* About this exercise:
When you reach the line with "Task: Click the #c7bFb7 neutral beige swatch" in the data below, begin printing lines exactly, and stop once the line with "Task: Click the BSSID column sort header" has been printed.

* Data to use:
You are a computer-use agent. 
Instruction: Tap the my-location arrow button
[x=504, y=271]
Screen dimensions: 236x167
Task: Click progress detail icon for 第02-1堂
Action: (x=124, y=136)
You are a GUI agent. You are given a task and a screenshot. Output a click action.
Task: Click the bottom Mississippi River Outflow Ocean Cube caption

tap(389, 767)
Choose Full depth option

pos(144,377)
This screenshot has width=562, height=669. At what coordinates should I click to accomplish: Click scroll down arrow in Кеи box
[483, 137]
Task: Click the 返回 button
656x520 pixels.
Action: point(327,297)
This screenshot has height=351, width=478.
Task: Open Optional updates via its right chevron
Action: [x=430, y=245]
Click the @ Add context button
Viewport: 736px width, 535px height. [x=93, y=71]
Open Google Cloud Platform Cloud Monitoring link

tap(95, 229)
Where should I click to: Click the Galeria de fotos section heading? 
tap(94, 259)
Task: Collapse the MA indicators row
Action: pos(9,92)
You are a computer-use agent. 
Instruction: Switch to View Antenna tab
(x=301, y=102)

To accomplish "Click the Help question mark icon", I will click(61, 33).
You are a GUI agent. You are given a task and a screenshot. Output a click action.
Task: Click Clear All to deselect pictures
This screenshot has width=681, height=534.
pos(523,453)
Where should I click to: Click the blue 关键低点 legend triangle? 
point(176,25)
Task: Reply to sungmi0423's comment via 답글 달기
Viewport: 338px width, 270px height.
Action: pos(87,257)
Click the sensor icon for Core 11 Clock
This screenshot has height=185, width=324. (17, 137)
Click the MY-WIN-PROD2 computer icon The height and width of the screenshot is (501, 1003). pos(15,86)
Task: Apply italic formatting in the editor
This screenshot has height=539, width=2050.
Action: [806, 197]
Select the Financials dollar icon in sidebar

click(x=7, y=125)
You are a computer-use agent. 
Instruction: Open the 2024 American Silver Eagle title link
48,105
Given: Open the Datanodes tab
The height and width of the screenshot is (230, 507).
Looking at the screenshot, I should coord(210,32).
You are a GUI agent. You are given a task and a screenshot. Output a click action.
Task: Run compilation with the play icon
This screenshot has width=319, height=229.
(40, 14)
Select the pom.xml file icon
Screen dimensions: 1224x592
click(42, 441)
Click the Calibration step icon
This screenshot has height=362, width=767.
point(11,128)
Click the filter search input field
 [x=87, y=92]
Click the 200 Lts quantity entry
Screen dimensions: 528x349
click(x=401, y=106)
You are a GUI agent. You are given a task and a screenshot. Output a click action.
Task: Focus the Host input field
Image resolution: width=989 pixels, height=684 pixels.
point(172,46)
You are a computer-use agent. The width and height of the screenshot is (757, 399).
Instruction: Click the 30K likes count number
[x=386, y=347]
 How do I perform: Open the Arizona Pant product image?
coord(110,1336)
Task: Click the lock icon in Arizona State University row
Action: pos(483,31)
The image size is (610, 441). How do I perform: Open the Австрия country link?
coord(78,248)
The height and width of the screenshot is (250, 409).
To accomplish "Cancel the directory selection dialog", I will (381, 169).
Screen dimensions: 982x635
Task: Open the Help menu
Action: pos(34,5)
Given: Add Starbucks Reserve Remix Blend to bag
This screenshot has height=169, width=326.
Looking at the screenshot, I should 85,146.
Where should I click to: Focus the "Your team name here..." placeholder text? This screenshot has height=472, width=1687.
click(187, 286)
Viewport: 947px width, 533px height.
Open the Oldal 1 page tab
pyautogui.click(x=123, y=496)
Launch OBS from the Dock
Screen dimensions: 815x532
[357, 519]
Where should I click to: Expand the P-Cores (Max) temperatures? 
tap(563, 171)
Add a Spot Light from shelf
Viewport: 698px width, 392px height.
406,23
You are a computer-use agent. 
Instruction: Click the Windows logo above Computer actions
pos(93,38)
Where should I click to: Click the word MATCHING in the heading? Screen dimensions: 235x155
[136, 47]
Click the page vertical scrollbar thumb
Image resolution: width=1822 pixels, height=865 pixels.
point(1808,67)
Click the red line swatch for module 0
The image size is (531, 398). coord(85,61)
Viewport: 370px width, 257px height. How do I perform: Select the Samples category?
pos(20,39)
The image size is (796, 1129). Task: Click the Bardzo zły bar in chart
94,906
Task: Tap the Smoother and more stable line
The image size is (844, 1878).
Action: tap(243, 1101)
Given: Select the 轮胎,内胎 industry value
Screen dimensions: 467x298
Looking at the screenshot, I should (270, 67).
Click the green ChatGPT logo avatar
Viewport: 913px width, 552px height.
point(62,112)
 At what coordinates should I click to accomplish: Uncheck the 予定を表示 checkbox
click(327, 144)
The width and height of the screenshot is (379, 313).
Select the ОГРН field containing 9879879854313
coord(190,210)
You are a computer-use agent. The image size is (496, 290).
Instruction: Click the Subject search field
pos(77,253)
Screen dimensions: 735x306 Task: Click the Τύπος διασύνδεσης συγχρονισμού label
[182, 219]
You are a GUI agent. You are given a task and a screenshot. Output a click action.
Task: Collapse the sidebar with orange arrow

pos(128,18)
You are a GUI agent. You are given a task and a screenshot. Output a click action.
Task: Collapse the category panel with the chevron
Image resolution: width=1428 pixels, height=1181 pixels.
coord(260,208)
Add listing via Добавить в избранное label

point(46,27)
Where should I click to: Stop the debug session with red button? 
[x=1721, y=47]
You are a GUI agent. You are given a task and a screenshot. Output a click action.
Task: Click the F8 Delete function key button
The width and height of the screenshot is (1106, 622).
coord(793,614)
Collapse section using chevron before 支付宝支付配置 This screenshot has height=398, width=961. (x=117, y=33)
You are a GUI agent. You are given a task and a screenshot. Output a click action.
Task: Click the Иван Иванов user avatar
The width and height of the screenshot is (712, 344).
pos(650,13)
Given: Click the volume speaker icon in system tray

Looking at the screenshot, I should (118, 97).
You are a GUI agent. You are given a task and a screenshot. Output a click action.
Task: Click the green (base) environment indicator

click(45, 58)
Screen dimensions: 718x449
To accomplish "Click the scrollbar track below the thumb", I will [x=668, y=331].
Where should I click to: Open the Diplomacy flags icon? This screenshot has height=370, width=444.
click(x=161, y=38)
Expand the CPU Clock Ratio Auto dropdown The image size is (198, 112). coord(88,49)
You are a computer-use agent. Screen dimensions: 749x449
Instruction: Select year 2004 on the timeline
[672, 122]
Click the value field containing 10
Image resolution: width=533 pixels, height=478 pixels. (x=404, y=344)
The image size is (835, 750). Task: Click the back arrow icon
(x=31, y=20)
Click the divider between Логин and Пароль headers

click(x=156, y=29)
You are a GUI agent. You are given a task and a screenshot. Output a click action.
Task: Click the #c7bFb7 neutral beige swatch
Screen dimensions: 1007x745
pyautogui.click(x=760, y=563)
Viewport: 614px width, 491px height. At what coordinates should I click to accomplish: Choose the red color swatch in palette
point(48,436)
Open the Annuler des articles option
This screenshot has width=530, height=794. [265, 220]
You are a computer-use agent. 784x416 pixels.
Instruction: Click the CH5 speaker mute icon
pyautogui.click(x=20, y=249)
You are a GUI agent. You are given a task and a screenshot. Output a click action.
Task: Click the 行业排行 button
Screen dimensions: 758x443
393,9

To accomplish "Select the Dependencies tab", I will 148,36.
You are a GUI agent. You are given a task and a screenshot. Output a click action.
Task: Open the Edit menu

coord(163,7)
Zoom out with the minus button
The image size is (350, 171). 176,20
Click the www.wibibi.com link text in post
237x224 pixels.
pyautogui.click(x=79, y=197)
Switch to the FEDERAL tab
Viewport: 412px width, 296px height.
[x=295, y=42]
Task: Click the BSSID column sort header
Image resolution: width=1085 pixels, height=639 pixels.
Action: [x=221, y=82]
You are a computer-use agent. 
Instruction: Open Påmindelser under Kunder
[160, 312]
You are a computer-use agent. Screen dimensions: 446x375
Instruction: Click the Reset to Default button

* The answer:
Task: Click the #c7bFb7 neutral beige swatch
Screen dimensions: 1007x745
pyautogui.click(x=760, y=563)
Viewport: 614px width, 491px height. At what coordinates should I click to accomplish: Choose the red color swatch in palette
point(48,436)
Open the Annuler des articles option
This screenshot has width=530, height=794. [265, 220]
You are a computer-use agent. 784x416 pixels.
Instruction: Click the CH5 speaker mute icon
pyautogui.click(x=20, y=249)
You are a GUI agent. You are given a task and a screenshot. Output a click action.
Task: Click the 行业排行 button
Screen dimensions: 758x443
393,9

To accomplish "Select the Dependencies tab", I will 148,36.
You are a GUI agent. You are given a task and a screenshot. Output a click action.
Task: Open the Edit menu

coord(163,7)
Zoom out with the minus button
The image size is (350, 171). 176,20
Click the www.wibibi.com link text in post
237x224 pixels.
pyautogui.click(x=79, y=197)
Switch to the FEDERAL tab
Viewport: 412px width, 296px height.
[x=295, y=42]
Task: Click the BSSID column sort header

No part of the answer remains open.